宏池会は宮沢氏を最後に四半世紀近く首相を誕生させていない。第2次安倍晋三政権発足後は、首相官邸側が政権運営の主導権を握る「政高党低」が続いていることも、民進党内が「宏池会ブーム」に沸く一因となっているようだ。
こうした民進党内の「保守本流」争いに、岸田派議員は冷ややかだ。
ある若手は「本家はわれわれ。民進党内に似た勢力ができあがったとしても『宏池会もどき』でしかない」と自負心をみせる。玉木、細野両氏については、岸田派会長で「ポスト安倍」候補の一人とされる岸田文雄外相と比べ「格が違う」と切り捨てた。

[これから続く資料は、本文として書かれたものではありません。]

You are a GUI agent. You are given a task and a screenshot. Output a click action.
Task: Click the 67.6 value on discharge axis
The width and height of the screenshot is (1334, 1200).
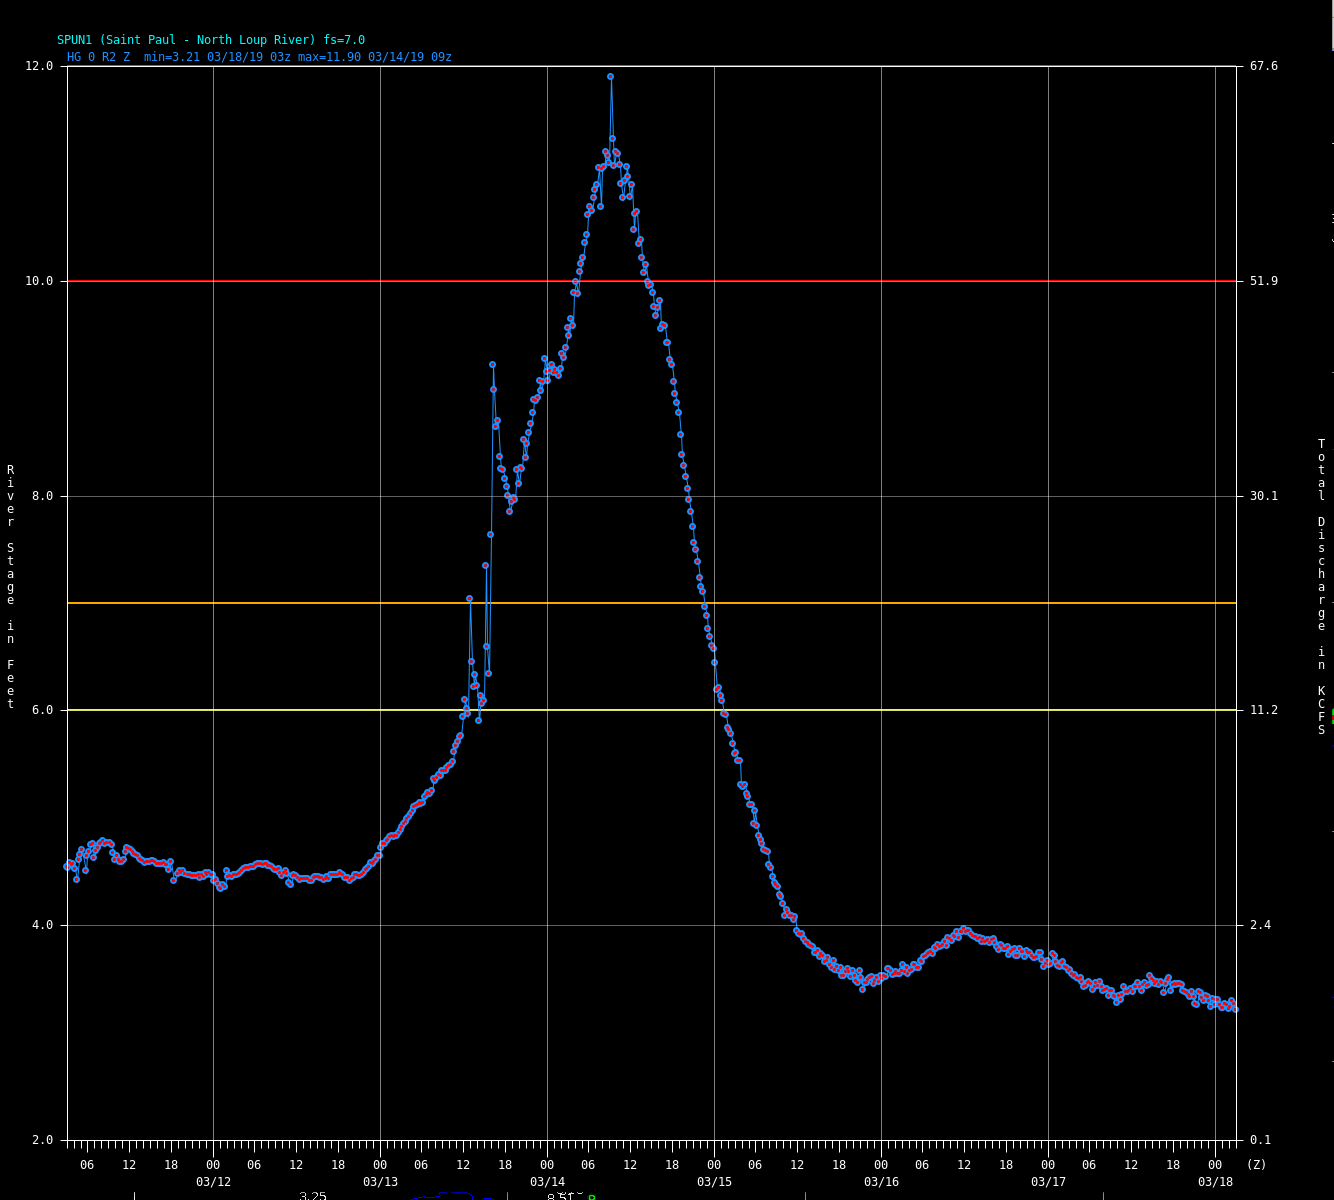click(x=1263, y=66)
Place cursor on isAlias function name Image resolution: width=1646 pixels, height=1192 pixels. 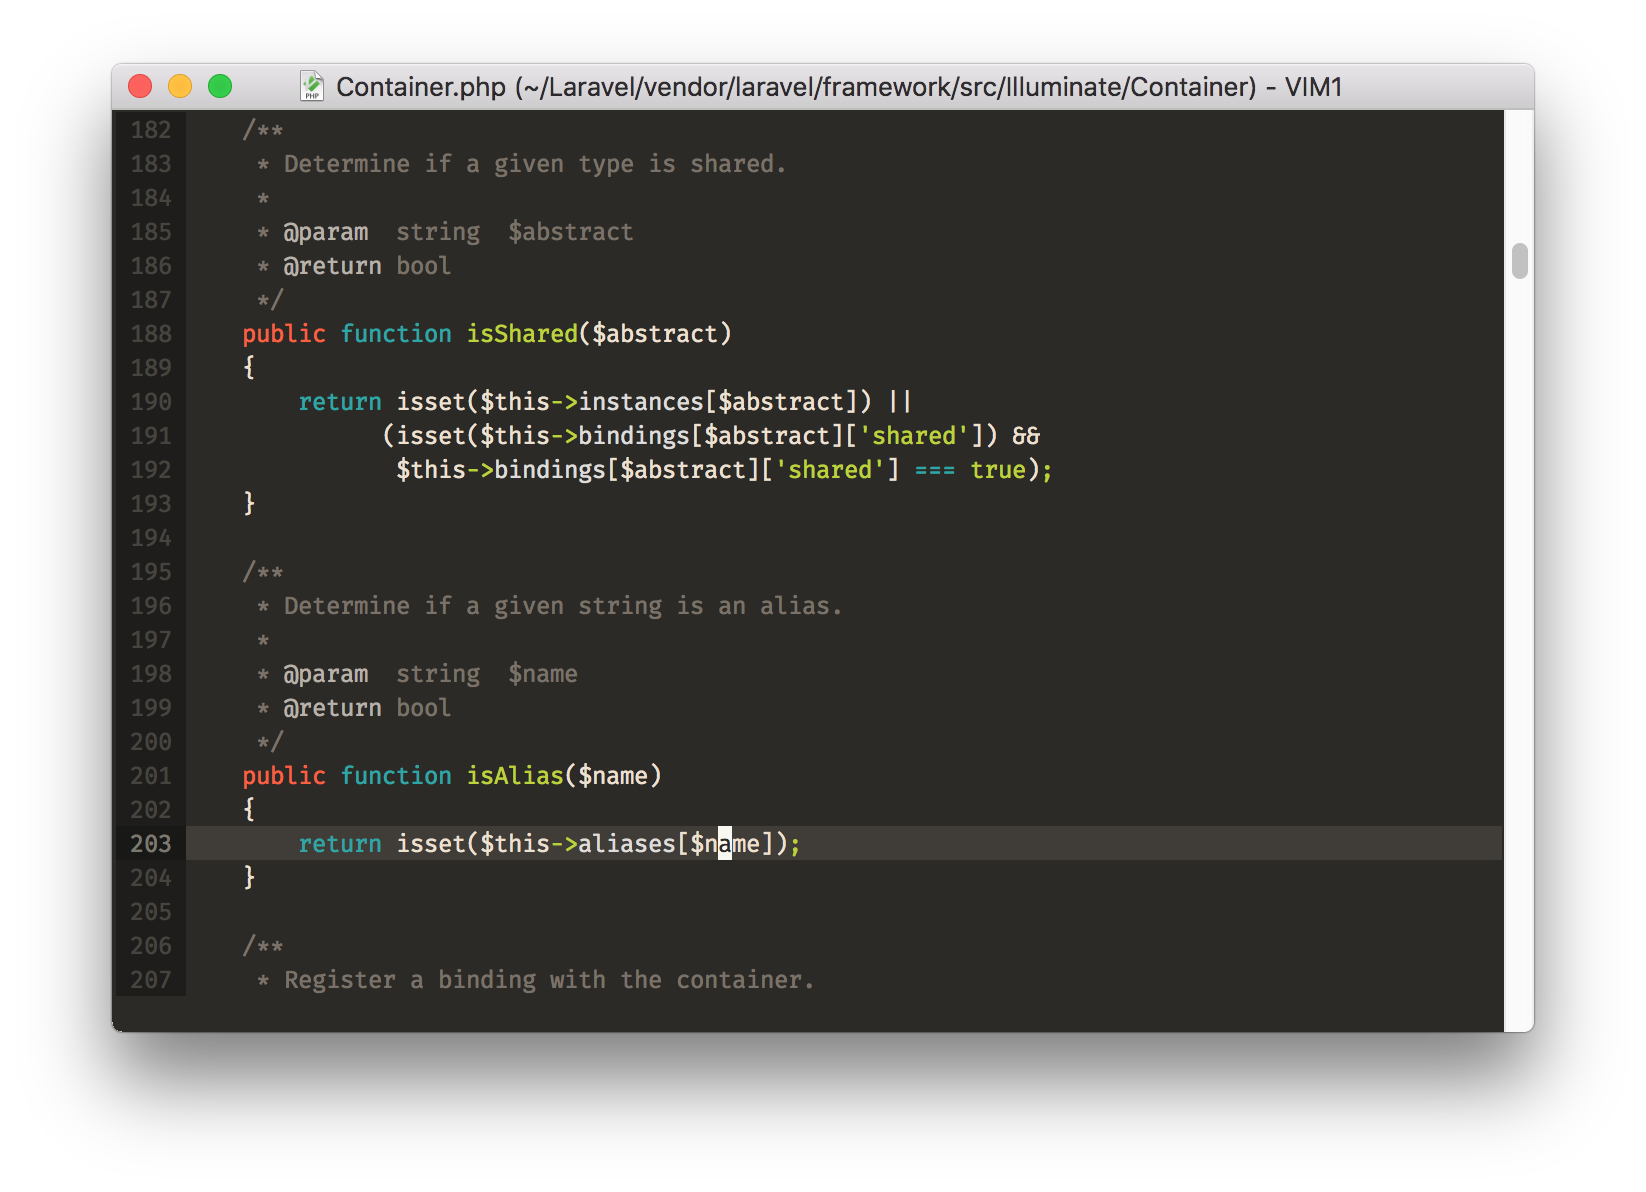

民進党の保守系議員の苦しい事情を察する岸田派議員もいる。「相当左巻きの勢力がいる民進党では、相当右巻きの勢力を打ち立てるのは難しい。野党だから安倍政権と同じ路線も取れない」と解説。「保守的な政策を掲げながらも宏池会の要素を取り入れていくしか、現実的な落としどころがないのだろう」と推察する。
共産党との選挙協力に傾く民進党にあって、にわかに盛り上がる「保守本流」ブーム。泉下の大平氏はどう見ているだろうか。